Most scholars understand Paul's reference to Christ's afflictions as a catchphrase from Jewish apocalypticism. In this tradition, Jews understood Israel's suffering as a sign of the last days and a condition for the coming of the Messiah (see O'Brien 1982:76-80). Some even assigned a fixed amount of suffering which, when satisfied, would result in the apocalypse of God's salvation. Israel's suffering, then, was the "birthpangs" of the promised new covenant (compare Jer 31:31) about to become a reality. According to O'Brien, some early Christians, especially within the Jewish church, believed that Jesus' suffering had initiated the "last days" of ever-increasing trials and tribulations (see Mt 24:4-29), when the "true" Israel (the community of Christ's disciples) would suffer for his name (Mt 5:11-12) in order to fulfill this quota fixed by God. With this condition met, Messiah would return in triumph to usher heaven into earth (Mt 24:30-31). If Paul had this apocalyptic formula in mind, then his reference to sharing in Jesus' suffering would indicate that the "last days" of salvation's history have already commenced. In this light Paul's suffering "fills up" what is lacking from what God has assigned the church to suffer.

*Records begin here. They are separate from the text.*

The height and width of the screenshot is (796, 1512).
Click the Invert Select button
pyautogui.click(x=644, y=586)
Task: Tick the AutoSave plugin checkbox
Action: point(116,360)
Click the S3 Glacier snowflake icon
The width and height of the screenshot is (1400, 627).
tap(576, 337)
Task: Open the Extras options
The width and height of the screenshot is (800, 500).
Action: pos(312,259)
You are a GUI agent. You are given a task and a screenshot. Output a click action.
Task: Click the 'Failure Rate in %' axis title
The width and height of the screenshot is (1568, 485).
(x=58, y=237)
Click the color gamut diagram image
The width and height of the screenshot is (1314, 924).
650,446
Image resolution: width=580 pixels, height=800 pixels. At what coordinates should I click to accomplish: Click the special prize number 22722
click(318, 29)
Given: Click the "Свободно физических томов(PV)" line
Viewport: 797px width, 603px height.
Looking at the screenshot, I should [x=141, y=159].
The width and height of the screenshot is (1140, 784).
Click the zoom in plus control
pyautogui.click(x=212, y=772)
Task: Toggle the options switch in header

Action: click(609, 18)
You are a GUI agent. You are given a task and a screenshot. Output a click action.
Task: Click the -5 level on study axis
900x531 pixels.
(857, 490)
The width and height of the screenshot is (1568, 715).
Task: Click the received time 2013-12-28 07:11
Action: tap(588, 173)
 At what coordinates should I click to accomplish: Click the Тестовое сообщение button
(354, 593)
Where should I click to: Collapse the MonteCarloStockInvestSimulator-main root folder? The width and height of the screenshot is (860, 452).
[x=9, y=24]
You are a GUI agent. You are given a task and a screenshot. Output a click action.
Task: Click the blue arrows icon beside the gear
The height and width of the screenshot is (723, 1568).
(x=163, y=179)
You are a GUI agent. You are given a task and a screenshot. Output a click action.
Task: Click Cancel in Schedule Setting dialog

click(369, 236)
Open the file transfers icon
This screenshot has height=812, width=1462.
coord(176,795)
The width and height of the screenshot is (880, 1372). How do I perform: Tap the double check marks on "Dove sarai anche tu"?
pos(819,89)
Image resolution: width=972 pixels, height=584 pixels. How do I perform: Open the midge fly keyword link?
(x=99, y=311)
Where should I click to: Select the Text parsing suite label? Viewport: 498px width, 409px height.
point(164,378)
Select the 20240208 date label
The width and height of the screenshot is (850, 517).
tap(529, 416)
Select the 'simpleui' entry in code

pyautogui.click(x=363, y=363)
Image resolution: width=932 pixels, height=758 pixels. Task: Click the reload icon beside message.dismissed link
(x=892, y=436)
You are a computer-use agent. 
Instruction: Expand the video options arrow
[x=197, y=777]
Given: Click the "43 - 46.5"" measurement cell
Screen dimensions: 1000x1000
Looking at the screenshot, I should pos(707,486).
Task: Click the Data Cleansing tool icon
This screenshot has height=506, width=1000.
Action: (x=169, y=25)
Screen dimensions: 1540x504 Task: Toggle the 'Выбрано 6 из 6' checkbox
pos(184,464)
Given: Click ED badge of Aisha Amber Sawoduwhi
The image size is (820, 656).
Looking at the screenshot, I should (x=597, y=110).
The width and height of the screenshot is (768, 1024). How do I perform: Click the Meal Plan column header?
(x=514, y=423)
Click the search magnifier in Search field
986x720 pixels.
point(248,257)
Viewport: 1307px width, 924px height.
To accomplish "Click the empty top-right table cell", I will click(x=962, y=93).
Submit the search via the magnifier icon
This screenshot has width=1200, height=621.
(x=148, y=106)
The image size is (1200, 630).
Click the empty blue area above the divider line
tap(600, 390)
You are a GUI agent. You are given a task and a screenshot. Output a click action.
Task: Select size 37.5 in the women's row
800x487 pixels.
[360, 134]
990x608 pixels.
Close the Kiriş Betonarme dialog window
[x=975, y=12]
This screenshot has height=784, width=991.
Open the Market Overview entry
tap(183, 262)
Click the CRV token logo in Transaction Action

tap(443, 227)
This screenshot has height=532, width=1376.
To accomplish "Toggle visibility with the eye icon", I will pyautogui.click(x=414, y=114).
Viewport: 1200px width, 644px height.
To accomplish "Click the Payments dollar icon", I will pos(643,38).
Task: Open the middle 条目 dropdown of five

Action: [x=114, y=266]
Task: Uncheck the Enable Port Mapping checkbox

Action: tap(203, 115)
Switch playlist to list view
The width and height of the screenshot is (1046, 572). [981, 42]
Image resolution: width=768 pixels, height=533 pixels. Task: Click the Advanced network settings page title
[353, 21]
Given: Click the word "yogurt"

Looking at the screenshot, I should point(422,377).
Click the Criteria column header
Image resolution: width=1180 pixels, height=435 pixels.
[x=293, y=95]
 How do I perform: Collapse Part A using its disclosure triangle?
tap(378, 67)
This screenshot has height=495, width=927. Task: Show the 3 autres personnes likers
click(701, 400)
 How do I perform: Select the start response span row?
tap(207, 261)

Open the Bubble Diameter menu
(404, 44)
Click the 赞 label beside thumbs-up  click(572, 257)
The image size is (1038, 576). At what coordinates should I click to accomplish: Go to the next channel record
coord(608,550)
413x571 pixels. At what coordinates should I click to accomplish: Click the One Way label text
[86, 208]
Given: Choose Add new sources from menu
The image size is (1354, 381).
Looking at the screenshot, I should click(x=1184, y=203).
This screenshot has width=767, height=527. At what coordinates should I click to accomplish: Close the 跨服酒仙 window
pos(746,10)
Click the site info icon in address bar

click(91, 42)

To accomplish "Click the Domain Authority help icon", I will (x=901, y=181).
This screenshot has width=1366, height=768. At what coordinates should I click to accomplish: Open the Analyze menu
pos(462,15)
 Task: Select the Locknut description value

Paul's phrase, however, is to be taken metaphorically rather than literally. Speaking of completing requisite suffering is yet another way of calling attention to the importance of completing the Gentile mission. In Paul's conception of the Gentile mission, his evangelistic work brings into Israel's number the "fullness of the Gentiles" (Rom 11:1-24) that will trigger the Lord's return to earth and ethnic Israel's return to God (Rom 11:25-26). Even in this passage Paul repeats the root of to fill to stress that the aim of his personal sacrifice—I fill up [antanapleroo] in my flesh—is to complete his mission: to present to you the word of God in its fullness [plerosai].
In this letter, then, Paul's imprisonment has come to symbolize his Gentile mission: his mission has resulted not only in countless conversions but also in imprisonment. Yet his personal suffering symbolizes his faithful attention to God's election of Gentiles for salvation and God's commission for him to prepare the Gentile church for the return of Christ. Paul rejoices, then, knowing that his ministry will bring God's coming triumph that much closer to his readers.
Of course, Paul's intent in drawing a parallel between himself and Christ may only be to impress his readers that his ministry is in fundamental continuity with Christ's: both are suffering servants, devoted to making God's salvation a reality for every creature.